- Stromatoporoid at Fisk Quarry, Isle La Motte, Vermont
- Location: Clinton County, New York Grand Isle County, Vermont
- Coordinates: 44°51′10″N 73°20′24″W﻿ / ﻿44.8528°N 73.3400°W
- Area: 1,567 acres (6.34 km^{2})
- Governing body: Mixed (federal, state, and private)

U.S. National Natural Landmark
- Designated: May 2009

= Chazy Fossil Reef =

U.S National Natural Landmark

Chazy Fossil Reef is a United States National Natural Landmark spanning three Lake Champlain islands in Clinton County, New York, and Grand Isle County, Vermont. The site is recognized as the oldest known diverse fossil reef in the world, and contains fossils that demonstrate faunal succession. The 1567 acre site was dedicated as a National Natural Landmark in May 2009.

==Location==
The Chazy Fossil Reef National Natural Landmark includes three islands in Lake Champlain. Included within the designated area are two preserves on Vermont's Isle La Motte; the 20 acre Fisk Quarry Preserve and the 83 acre Goodsell Ridge Preserve are both open to the public and managed by the Isle La Motte Preservation Trust. New York's Valcour Island and Garden Island are also included as part of the landmark.

==Fossils==

The reef is an observable portion of the larger Chazy Formation which extends from Quebec to Tennessee. The location features an exposed Ordovician fossil reef, approximately 450 to 480 million years old, containing fossils from what was once a tropical marine environment. The site is recognized as the oldest known fossil reef that contains substantial biological diversity.

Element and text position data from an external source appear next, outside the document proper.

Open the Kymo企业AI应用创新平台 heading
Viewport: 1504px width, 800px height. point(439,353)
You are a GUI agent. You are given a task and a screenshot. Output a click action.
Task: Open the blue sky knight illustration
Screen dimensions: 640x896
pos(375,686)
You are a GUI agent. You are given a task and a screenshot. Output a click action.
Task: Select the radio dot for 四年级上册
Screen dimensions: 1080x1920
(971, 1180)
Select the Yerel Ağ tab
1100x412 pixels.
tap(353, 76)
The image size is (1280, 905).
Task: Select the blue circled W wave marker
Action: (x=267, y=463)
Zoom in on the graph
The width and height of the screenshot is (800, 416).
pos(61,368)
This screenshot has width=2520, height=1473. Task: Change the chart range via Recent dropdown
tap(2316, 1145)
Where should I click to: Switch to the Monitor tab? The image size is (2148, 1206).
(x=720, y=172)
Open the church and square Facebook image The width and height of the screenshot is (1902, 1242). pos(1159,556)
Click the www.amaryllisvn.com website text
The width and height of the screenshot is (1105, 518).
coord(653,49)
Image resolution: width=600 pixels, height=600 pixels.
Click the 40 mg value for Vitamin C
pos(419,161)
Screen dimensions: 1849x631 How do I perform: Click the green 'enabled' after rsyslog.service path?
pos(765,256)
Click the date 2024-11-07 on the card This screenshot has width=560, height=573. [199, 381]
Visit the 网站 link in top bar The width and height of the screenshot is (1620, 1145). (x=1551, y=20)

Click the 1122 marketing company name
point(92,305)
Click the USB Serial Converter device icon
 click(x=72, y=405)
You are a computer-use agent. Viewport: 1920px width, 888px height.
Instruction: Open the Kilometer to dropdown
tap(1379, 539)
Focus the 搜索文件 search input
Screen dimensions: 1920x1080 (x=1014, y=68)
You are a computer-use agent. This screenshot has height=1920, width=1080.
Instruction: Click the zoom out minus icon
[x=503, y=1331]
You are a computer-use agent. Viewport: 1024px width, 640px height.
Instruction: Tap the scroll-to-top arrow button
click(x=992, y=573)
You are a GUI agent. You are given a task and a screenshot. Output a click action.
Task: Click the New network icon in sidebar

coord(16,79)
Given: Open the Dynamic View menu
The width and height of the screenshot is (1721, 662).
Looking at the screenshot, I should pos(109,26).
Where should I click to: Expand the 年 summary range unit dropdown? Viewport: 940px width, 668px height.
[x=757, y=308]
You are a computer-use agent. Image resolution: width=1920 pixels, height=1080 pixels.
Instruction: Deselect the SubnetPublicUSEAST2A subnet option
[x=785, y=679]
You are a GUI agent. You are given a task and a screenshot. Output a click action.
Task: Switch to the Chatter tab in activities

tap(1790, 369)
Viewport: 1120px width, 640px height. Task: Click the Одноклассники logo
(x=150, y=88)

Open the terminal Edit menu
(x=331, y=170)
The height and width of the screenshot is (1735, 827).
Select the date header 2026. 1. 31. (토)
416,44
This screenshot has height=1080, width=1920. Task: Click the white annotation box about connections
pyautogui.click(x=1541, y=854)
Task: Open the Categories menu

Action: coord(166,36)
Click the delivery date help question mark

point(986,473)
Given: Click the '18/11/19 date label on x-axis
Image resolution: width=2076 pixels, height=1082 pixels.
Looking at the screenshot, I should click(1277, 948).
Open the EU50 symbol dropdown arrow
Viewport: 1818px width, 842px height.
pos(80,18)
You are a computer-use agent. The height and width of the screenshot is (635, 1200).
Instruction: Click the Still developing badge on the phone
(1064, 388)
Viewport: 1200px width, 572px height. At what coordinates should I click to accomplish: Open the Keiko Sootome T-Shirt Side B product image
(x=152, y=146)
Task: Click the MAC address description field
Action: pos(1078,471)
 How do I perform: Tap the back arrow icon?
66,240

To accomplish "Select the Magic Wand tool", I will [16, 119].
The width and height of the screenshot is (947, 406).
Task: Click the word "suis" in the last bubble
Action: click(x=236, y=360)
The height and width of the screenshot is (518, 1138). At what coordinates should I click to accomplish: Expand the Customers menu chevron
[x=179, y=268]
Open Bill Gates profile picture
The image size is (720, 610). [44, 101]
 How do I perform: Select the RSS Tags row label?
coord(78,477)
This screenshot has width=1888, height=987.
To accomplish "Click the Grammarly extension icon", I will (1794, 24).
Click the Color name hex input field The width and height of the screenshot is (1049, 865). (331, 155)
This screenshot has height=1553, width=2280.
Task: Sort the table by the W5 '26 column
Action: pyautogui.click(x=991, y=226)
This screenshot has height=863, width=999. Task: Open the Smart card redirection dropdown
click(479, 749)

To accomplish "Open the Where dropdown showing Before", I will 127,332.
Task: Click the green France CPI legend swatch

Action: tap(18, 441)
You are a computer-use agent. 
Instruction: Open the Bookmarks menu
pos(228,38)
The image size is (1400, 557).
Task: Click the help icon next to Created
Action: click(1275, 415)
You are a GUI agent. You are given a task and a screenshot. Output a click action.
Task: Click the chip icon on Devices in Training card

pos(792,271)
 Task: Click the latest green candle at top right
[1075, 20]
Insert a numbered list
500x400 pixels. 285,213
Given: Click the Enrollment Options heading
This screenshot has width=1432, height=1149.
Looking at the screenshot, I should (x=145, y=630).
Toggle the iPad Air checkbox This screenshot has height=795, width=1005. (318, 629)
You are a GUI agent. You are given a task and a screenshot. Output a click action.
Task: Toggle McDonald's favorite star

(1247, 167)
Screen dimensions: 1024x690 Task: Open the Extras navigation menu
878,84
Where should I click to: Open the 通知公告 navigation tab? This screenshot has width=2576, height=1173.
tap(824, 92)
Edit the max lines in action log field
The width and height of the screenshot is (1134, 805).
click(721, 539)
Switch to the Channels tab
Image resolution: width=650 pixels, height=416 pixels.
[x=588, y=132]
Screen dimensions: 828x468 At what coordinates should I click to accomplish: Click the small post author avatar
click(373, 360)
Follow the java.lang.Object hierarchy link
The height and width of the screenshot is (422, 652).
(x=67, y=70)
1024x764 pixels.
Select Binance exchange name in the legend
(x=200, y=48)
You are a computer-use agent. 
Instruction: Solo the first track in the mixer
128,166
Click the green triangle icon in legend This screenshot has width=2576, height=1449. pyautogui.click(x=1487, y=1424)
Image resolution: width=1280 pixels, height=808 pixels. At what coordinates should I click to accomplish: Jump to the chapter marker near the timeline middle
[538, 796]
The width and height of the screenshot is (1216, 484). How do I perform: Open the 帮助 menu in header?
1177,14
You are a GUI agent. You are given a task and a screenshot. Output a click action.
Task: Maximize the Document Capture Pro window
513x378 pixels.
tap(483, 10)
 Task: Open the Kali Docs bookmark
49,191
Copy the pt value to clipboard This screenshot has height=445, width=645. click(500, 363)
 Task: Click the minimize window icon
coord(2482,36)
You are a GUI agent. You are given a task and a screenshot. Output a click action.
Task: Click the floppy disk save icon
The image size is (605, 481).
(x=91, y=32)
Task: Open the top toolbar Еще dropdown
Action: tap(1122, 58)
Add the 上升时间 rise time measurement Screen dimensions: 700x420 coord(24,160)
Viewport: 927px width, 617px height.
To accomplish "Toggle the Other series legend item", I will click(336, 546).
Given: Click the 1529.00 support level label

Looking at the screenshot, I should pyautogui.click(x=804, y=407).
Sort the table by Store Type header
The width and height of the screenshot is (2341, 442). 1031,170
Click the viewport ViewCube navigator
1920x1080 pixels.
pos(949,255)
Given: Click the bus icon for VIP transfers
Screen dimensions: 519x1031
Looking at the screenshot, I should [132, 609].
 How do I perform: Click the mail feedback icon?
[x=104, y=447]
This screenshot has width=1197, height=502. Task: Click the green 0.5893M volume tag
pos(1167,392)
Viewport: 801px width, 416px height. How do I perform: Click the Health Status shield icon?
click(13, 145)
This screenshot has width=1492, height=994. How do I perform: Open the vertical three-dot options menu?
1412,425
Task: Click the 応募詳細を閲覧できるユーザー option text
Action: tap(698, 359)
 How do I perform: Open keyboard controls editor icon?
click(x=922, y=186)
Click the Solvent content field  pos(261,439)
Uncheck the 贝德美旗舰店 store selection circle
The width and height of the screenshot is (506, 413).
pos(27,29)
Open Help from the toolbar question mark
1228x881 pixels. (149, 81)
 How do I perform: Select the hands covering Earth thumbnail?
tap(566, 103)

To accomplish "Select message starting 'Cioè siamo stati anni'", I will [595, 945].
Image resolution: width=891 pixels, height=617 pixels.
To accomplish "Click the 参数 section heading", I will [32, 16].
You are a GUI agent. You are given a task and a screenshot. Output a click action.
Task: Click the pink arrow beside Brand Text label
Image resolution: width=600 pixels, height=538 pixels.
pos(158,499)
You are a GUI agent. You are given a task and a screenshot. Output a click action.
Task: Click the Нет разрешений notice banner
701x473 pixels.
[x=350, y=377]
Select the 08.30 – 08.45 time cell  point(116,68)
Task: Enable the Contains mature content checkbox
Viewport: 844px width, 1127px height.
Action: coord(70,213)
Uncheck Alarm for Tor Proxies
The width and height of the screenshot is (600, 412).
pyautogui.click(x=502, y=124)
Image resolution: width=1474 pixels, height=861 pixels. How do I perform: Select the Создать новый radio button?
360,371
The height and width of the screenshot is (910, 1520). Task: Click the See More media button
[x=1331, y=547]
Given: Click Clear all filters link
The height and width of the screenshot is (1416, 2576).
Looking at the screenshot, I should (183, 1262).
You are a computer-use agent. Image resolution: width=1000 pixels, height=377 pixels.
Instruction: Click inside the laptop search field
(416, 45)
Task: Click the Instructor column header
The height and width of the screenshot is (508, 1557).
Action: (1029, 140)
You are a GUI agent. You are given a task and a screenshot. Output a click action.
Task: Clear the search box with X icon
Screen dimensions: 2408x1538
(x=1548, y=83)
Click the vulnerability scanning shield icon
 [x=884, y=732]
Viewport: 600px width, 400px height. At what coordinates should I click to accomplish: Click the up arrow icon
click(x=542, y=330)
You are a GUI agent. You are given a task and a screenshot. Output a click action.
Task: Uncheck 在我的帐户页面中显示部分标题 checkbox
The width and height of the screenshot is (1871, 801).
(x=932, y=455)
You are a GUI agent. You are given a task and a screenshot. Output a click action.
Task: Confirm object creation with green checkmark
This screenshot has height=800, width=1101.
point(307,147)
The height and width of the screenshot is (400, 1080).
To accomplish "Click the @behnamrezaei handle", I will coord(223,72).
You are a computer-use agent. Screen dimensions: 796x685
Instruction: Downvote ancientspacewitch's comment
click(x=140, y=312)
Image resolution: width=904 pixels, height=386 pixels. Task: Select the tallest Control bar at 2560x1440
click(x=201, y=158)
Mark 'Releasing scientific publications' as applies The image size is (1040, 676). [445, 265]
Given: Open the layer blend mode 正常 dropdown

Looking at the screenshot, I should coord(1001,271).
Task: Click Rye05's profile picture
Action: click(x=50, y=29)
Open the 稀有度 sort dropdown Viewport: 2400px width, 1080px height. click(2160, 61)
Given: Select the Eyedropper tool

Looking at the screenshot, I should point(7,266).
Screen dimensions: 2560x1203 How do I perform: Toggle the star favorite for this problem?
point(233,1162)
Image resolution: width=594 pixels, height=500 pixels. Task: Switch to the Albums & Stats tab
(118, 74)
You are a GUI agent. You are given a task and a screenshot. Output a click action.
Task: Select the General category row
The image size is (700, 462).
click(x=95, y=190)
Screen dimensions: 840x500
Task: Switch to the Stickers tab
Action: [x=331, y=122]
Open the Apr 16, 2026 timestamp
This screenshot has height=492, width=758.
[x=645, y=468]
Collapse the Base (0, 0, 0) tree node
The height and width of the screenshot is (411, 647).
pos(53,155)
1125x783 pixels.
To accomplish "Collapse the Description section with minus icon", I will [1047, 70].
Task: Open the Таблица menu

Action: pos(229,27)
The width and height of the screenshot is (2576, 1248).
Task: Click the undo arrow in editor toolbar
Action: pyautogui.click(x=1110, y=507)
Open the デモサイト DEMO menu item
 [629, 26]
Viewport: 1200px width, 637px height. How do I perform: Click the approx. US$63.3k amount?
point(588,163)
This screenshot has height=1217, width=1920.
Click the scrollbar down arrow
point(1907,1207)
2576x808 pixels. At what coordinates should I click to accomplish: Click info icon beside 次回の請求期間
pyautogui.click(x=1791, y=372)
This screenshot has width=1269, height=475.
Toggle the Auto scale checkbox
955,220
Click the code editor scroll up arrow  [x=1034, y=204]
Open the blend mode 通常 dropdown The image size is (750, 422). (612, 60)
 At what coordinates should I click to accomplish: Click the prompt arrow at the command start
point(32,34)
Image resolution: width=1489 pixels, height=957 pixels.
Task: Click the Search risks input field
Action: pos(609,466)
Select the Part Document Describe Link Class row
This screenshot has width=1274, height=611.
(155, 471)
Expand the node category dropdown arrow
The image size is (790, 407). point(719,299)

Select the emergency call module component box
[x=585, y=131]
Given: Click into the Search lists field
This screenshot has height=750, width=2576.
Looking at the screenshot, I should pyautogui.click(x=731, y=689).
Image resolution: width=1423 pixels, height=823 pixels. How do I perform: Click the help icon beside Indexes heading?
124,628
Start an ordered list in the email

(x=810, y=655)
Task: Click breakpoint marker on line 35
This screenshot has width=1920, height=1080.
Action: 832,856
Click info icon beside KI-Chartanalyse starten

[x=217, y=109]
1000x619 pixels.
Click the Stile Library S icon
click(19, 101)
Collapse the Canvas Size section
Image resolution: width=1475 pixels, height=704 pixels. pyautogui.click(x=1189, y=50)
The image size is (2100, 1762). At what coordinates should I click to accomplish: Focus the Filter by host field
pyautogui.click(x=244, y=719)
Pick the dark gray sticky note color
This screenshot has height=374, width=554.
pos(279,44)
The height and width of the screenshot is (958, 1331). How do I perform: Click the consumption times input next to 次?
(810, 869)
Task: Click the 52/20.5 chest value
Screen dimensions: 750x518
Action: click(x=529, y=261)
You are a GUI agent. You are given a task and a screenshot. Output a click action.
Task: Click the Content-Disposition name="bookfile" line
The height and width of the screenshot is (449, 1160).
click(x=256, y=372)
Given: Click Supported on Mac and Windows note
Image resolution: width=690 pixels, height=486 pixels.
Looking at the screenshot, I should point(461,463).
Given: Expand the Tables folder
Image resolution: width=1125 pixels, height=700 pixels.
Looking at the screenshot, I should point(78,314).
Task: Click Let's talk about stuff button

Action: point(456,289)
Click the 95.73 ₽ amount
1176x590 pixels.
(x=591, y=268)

Strata from successive periods of time may be viewed across the landscape due to the tilted orientation of the sedimentary rock layers. The presence of fossils from a continuous time series allow for the observation of faunal succession. On Isle La Motte, the oldest fossils occur at the southern end of the island, with progressively newer layers visible toward the island's north end.

Among the preserved specimens are prehistoric stromatoporoids, gastropods, cephalopods, echinoderms, brachiopods, sponges, coral, bryozoa and stromatolites.